In recent years, governments around the world have reached for subsidies and tax policy levers to encourage a range of private-sector outcomes, from increased investment in low-carbon technologies to more supply chain resilience since COVID-19 took hold and Russia’s invasion of Ukraine.

Canada and some provinces tried their hand at this in 2022, offering some $50-billion in subsidies to car companies to build electric vehicle battery plants in Ontario and Quebec – with mixed results. Work continues on several of the plants in Ontario, but the Quebec Government lost hundreds of millions of dollars backing the failed Northvolt Batteries plant in the province.

In contrast to the EV efforts, what’s striking about Ottawa’s new industrial policy is just how defensive it is, said Réka Juhász, an assistant professor of economics at the University of British Columbia and expert on industrial policy.

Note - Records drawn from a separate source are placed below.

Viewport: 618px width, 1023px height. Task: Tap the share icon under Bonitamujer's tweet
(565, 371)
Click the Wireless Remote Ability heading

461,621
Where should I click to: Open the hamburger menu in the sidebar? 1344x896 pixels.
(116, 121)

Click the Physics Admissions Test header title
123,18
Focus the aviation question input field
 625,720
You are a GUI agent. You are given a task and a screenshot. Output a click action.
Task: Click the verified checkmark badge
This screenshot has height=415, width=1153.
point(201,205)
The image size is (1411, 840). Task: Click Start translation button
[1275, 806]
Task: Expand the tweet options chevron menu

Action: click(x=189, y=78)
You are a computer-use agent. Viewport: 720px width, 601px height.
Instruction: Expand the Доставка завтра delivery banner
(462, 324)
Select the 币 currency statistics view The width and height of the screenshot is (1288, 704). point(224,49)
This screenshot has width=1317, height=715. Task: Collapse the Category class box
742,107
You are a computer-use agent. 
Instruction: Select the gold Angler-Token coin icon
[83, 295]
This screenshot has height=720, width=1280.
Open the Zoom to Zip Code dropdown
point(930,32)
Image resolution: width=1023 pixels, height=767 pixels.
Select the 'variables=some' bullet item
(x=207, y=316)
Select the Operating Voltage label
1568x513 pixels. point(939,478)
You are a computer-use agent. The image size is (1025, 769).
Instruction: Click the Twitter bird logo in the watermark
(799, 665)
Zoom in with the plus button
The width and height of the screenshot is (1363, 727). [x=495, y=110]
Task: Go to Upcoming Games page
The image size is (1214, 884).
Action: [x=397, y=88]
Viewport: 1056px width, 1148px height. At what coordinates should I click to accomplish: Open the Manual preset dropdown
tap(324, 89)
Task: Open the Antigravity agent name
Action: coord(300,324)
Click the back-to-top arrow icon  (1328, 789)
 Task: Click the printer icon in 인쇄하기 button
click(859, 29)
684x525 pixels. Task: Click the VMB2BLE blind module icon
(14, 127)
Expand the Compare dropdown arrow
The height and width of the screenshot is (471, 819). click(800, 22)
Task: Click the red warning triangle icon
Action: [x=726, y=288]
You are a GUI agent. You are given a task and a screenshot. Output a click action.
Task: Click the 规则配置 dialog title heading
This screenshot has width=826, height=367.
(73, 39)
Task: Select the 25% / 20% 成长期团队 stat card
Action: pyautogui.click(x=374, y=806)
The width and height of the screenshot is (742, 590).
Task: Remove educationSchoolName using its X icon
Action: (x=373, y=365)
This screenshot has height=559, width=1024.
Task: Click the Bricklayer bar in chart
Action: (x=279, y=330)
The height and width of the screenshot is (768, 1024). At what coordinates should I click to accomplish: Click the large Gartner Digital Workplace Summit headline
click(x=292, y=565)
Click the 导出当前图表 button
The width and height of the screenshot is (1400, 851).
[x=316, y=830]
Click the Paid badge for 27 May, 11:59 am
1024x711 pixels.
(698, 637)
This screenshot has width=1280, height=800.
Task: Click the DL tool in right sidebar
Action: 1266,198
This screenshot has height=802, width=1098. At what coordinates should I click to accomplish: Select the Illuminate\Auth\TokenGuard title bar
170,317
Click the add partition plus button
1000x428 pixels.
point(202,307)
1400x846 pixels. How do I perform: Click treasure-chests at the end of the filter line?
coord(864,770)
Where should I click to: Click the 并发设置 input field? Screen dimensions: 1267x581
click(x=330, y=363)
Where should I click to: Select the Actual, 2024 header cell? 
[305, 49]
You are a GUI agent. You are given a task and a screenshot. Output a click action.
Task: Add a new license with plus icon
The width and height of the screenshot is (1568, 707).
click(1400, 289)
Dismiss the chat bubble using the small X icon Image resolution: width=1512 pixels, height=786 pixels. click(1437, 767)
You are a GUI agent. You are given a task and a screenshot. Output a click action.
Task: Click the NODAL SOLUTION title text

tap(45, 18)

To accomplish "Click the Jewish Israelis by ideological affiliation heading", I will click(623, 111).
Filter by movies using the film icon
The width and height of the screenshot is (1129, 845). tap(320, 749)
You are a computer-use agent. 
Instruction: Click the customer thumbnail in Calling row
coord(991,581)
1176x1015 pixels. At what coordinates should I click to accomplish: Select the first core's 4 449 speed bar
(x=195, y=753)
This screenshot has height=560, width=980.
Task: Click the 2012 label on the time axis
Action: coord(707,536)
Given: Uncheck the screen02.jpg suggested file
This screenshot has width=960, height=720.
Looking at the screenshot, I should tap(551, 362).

“Export-oriented industrial strategies have tended to perform better than inward looking ones, and that is particularly the case for an economy the size of Canada’s,” Prof. Juhász said.

“If this short-term use of domestic demand to try to cushion the blow is complemented with a clearer, long-term strategy of where we want to go, that to me sounds less problematic than if this becomes the long-term strategy for the Canadian economy.”

How this will all shake out in practice remains to be seen. Mr. Carney will be back in Washington next week pursuing relief from Mr. Trump’s sectoral tariffs. And Canada may be able to shore up its access to the U.S. market if it can successfully renew the USMCA next year.

If this were to happen, the impetus behind the new industrial policy measures would fade, and the latest spurt of Canadian economic nationalism might dissipate into a comfortable continentalism.

But for now, it doesn’t seem like that’s a bet the government is willing to make. Mr. Carney spelled it out at the aerospace factory in Mississauga: “Given that we can’t control what other nations do, Canada’s government is focused on what we can control.”